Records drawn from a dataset
_ _ _

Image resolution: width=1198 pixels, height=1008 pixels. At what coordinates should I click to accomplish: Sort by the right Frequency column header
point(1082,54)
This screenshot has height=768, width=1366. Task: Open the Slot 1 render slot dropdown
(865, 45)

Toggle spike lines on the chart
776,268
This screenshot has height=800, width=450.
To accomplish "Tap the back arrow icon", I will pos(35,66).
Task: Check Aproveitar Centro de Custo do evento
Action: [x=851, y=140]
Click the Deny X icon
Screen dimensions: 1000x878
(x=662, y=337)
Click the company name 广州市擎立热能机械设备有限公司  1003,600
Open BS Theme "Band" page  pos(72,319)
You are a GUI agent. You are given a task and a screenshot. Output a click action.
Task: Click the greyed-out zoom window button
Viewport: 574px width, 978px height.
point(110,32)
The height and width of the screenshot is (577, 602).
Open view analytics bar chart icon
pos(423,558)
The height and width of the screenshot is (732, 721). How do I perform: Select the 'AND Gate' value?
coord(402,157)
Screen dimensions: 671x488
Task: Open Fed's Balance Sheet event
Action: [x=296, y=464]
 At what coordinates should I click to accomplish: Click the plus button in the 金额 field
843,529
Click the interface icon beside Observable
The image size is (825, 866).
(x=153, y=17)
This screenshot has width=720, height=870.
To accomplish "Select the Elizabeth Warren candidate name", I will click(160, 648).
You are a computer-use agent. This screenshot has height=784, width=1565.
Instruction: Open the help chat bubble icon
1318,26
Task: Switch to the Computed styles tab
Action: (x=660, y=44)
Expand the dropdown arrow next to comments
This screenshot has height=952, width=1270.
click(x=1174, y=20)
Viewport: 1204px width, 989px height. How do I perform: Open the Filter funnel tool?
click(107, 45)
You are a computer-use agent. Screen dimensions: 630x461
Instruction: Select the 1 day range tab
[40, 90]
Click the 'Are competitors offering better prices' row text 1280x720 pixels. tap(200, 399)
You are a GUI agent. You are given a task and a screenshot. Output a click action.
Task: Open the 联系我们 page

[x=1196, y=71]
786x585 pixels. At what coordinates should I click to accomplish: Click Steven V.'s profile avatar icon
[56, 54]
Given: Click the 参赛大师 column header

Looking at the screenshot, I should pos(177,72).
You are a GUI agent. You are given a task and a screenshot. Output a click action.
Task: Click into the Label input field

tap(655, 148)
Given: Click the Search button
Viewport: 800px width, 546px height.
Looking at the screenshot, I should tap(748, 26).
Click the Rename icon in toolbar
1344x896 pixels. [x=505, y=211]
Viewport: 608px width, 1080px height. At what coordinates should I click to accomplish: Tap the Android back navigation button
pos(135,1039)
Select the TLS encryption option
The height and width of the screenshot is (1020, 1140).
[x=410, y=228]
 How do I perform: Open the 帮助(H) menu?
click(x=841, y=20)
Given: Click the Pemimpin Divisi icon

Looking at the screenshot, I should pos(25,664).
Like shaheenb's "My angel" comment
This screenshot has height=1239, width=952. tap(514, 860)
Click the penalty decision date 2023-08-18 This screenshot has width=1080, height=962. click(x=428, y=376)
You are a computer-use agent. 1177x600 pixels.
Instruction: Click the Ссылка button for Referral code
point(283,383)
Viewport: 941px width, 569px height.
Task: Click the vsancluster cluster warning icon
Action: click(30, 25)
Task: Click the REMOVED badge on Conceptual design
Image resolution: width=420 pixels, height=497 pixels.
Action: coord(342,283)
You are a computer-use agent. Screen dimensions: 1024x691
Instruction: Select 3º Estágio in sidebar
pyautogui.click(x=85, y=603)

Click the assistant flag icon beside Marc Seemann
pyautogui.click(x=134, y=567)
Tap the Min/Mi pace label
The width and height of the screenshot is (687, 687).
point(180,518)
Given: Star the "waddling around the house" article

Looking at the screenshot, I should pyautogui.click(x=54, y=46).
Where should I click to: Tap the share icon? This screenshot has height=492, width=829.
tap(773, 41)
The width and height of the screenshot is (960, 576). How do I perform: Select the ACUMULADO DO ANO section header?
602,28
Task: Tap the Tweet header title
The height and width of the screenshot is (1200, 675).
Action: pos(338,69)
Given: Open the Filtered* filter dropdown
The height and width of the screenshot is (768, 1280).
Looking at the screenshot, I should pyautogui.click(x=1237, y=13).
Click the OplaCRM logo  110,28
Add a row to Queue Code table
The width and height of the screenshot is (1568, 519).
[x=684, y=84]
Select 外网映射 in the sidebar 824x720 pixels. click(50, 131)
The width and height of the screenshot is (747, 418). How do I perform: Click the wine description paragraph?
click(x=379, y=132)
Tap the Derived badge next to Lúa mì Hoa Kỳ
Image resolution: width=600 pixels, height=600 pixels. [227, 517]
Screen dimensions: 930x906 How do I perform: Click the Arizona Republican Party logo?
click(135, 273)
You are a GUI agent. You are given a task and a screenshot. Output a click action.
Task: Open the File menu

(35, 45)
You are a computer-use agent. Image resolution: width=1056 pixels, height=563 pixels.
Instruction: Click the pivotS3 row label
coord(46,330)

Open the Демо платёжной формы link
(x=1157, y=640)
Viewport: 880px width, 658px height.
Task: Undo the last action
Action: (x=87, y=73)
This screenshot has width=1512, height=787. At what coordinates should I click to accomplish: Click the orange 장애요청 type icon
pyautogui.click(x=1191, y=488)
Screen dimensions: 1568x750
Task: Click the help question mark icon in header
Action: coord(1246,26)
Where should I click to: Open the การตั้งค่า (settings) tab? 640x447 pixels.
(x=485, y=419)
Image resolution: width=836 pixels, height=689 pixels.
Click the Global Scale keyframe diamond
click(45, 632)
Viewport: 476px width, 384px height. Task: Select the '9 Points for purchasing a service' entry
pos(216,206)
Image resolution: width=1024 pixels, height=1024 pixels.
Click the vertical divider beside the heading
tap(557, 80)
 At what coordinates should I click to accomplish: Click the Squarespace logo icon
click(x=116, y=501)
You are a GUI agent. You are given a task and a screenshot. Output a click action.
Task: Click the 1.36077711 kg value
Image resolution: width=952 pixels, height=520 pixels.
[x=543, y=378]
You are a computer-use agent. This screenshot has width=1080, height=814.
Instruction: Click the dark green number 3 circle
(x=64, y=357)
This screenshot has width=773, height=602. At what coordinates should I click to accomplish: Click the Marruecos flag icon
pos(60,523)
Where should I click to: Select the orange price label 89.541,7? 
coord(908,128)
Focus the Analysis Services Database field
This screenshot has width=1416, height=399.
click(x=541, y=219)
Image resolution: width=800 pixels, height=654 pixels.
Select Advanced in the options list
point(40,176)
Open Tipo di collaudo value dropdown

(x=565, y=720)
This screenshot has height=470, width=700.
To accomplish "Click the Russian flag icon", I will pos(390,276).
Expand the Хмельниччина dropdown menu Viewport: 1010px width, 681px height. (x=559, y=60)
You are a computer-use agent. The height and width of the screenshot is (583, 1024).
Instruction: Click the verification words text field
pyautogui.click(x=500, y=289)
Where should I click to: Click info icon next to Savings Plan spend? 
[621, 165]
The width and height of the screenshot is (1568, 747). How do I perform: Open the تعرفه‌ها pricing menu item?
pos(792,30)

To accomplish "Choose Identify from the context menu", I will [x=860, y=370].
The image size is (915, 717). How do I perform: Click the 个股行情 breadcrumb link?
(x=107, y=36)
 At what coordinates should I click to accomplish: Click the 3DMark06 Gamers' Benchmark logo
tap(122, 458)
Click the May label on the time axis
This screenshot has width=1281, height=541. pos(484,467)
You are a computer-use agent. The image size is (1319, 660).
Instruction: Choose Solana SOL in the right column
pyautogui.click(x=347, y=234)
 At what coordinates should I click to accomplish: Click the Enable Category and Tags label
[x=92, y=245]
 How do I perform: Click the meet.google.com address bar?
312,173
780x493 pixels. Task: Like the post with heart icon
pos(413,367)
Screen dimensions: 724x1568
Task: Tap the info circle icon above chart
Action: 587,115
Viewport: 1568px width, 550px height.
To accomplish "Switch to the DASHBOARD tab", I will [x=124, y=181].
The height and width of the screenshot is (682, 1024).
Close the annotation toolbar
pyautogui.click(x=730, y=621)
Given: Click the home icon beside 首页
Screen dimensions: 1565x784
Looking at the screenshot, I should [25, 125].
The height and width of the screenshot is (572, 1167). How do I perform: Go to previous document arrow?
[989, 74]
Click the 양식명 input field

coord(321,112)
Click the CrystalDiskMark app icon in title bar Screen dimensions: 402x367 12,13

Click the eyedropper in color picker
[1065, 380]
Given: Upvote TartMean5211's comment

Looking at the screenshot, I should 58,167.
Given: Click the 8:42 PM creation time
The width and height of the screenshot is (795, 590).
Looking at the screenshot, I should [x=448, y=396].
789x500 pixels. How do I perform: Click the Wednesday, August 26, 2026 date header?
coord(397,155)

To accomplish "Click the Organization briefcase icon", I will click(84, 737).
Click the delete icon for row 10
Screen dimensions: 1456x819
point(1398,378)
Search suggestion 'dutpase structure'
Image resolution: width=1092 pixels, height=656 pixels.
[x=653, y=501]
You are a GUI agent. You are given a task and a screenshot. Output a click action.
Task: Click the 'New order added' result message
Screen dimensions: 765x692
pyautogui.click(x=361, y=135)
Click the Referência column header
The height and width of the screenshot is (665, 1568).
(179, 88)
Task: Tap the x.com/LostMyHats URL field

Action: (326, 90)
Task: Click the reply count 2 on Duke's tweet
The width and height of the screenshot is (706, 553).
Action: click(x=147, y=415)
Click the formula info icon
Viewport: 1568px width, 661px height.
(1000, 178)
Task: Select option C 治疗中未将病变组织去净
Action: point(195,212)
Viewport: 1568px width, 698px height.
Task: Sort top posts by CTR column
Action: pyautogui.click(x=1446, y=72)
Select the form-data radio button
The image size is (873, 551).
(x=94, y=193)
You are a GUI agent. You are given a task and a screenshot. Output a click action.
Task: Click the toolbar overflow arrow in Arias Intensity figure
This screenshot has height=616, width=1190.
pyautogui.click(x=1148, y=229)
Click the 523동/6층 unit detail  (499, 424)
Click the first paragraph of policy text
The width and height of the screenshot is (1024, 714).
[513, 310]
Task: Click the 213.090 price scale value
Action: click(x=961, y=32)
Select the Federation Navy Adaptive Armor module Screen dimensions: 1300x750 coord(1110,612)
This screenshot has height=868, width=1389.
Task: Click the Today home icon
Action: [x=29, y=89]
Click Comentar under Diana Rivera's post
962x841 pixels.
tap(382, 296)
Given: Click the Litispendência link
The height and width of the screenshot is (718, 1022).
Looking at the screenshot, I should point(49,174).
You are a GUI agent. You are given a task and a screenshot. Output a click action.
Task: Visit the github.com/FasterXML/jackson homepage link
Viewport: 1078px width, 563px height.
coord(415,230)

_ _ _

Repeat word for word the lines above that run from the line containing "Task: Open the 联系我们 page" through the line containing "Task: Click the REMOVED", both ends included, and nothing else.

Task: Open the 联系我们 page

[x=1196, y=71]
786x585 pixels. At what coordinates should I click to accomplish: Click Steven V.'s profile avatar icon
[56, 54]
Given: Click the 参赛大师 column header

Looking at the screenshot, I should pos(177,72).
You are a GUI agent. You are given a task and a screenshot. Output a click action.
Task: Click into the Label input field

tap(655, 148)
Given: Click the Search button
Viewport: 800px width, 546px height.
Looking at the screenshot, I should tap(748, 26).
Click the Rename icon in toolbar
1344x896 pixels. [x=505, y=211]
Viewport: 608px width, 1080px height. At what coordinates should I click to accomplish: Tap the Android back navigation button
pos(135,1039)
Select the TLS encryption option
The height and width of the screenshot is (1020, 1140).
[x=410, y=228]
 How do I perform: Open the 帮助(H) menu?
click(x=841, y=20)
Given: Click the Pemimpin Divisi icon

Looking at the screenshot, I should pos(25,664).
Like shaheenb's "My angel" comment
This screenshot has height=1239, width=952. tap(514, 860)
Click the penalty decision date 2023-08-18 This screenshot has width=1080, height=962. click(x=428, y=376)
You are a computer-use agent. 1177x600 pixels.
Instruction: Click the Ссылка button for Referral code
point(283,383)
Viewport: 941px width, 569px height.
Task: Click the vsancluster cluster warning icon
Action: click(30, 25)
Task: Click the REMOVED badge on Conceptual design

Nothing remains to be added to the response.